HANJ was proud to host the Partnership for Advocacy and Communications Training (PACT) Workshop this June. This workshop was established by the Hemophilia Association of New Jersey in partnership with Takeda (at the time Baxter) in the early 2000’s. Historically, this workshop has been an in-person, one-and-a-half-day advocacy program providing organizational development, education and enhanced advocacy skills to state hemophilia chapters and organizations. The workshop is geared towards training, thought-provoking discussion, and guidance. This year it looked a little different and the workshop was presented virtually via Zoom to state hemophilia chapters and organizations in 42 states.
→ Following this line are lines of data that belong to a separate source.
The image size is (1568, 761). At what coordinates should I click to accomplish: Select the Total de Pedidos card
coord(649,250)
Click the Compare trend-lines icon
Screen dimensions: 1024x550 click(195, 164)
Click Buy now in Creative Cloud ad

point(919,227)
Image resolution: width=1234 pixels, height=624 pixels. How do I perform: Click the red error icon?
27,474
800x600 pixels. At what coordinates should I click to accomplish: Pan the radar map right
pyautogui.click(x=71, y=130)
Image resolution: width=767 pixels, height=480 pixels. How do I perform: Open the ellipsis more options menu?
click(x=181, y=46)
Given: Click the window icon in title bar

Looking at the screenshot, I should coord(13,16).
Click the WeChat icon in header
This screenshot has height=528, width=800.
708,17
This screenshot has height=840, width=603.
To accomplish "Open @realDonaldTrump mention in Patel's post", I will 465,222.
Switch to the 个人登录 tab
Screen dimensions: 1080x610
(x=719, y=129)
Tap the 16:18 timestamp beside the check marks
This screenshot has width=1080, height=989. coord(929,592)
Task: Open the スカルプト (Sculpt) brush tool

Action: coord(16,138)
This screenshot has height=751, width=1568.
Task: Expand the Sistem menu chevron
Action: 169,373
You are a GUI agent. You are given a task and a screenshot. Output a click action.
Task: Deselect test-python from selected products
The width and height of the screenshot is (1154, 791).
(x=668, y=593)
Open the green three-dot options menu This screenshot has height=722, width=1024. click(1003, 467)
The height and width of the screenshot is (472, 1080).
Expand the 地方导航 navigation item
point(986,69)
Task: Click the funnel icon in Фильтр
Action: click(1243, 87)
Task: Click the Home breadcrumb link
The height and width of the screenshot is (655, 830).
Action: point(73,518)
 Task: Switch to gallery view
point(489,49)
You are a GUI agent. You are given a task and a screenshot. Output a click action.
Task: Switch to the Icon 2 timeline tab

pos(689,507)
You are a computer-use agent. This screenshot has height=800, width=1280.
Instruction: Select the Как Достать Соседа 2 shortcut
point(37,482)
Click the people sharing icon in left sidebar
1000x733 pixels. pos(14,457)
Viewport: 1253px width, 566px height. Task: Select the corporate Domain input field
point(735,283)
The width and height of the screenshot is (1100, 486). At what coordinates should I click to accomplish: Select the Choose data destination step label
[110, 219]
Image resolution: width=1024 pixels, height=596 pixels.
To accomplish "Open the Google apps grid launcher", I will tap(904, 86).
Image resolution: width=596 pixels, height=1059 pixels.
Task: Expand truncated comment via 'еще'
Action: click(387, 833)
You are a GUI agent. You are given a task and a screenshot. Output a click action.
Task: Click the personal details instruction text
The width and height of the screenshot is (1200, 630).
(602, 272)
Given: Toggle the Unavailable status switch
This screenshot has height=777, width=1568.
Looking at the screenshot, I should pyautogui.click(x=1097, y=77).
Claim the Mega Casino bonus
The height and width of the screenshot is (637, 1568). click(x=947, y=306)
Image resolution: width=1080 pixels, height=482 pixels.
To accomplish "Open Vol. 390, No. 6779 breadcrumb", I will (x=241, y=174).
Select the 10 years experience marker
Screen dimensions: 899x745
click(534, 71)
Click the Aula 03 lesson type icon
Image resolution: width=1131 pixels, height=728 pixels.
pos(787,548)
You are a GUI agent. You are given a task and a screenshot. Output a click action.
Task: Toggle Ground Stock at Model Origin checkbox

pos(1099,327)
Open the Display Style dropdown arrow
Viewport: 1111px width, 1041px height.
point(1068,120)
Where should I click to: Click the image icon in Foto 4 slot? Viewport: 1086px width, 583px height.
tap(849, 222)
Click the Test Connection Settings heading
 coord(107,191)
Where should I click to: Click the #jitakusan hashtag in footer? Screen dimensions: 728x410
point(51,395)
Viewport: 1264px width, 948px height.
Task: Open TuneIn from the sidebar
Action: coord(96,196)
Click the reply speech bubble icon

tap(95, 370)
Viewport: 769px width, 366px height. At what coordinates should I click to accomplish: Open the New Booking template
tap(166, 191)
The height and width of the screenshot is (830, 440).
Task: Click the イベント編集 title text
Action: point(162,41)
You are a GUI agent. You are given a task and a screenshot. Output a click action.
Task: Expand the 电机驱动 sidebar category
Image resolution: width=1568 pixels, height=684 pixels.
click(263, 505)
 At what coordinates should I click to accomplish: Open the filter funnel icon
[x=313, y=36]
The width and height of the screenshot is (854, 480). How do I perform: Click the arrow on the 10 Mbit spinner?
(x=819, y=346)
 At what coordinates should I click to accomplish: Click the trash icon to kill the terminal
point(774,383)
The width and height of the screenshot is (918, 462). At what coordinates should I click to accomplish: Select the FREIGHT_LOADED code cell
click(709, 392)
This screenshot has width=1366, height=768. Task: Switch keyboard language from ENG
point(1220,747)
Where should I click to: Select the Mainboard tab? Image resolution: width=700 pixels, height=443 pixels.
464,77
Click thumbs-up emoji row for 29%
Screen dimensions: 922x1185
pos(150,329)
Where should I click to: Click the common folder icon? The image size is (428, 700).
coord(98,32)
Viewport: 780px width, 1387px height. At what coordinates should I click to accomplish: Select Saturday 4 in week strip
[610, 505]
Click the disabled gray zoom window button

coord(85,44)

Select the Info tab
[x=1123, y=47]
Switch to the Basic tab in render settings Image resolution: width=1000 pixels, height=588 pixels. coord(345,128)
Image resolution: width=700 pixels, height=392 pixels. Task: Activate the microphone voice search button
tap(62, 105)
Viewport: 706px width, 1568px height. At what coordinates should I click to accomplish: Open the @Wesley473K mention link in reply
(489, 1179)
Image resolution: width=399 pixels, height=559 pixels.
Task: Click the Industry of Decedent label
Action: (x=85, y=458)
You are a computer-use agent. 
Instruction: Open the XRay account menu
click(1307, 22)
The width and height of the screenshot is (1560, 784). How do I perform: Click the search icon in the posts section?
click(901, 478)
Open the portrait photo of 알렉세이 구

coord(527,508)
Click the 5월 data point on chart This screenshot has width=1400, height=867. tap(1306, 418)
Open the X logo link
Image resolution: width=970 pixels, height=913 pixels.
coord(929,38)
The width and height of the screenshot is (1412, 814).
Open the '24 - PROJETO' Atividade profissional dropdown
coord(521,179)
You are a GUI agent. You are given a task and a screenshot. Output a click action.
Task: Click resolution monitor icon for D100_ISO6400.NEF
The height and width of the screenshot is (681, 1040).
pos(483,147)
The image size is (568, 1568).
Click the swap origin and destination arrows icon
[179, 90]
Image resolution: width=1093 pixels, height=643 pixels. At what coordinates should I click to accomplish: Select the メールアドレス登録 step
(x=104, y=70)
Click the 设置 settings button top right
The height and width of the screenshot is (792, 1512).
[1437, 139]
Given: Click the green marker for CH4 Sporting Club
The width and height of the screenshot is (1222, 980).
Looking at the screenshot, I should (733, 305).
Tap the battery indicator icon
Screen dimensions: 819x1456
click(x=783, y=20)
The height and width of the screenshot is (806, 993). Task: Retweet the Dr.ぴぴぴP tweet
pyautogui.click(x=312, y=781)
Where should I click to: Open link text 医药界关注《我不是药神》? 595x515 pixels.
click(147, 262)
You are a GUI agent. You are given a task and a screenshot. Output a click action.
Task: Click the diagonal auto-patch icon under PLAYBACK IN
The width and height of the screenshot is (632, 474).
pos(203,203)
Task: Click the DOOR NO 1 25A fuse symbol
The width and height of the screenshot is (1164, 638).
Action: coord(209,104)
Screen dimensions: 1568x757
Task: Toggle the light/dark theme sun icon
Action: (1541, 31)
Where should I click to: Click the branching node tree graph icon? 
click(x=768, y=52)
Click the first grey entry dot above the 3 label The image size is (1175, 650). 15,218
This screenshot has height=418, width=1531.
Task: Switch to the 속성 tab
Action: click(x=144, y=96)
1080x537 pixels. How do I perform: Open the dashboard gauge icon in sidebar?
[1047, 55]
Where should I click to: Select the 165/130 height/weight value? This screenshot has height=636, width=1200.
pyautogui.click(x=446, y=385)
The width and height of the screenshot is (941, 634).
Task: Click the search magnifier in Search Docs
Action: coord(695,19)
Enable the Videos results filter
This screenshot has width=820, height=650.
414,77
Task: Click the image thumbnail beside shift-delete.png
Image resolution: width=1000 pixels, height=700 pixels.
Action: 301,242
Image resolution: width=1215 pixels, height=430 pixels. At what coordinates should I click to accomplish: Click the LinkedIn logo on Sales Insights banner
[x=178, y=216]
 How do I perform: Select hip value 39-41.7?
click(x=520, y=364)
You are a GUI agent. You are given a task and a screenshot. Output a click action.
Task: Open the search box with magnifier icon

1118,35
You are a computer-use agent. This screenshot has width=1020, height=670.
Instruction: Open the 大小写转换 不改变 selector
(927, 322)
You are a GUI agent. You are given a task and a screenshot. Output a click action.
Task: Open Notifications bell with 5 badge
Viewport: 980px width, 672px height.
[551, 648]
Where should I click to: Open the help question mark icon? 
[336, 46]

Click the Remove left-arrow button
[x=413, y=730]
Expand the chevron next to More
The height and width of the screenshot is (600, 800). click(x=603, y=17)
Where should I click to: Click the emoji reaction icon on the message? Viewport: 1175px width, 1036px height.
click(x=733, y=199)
Each year we tackle huge issues while collaborating with our fellow advocacy peers around the country. This training allows our Association the opportunity to gain more knowledge and skills as well as collaborate with peers to tackle head-on issues within the bleeding disorders community, so that we are stronger in our legislative efforts each year. This year we dove into crucial conversations regarding; The American Rescue Plan Act as well as the Co-pay Accumulator/Maximizer. We received great tips and gained extensive knowledge from all our speakers this year. With our newfound knowledge we will continue to improve our messages and communications to community members and legislators.
Thank you to our speakers:
- Miriam Goldstein with HFA
- Kollet Koulianos with NHF
- Kate O’Brien on her Advocacy Journey
- Joe Simonetta from Public Strategies Impact
- Bill Murray with MWW
HANJ is proud of the leadership role we have played in educating and promoting advocacy efforts on behalf of the bleeding disorder community, not only in NJ, but nationwide.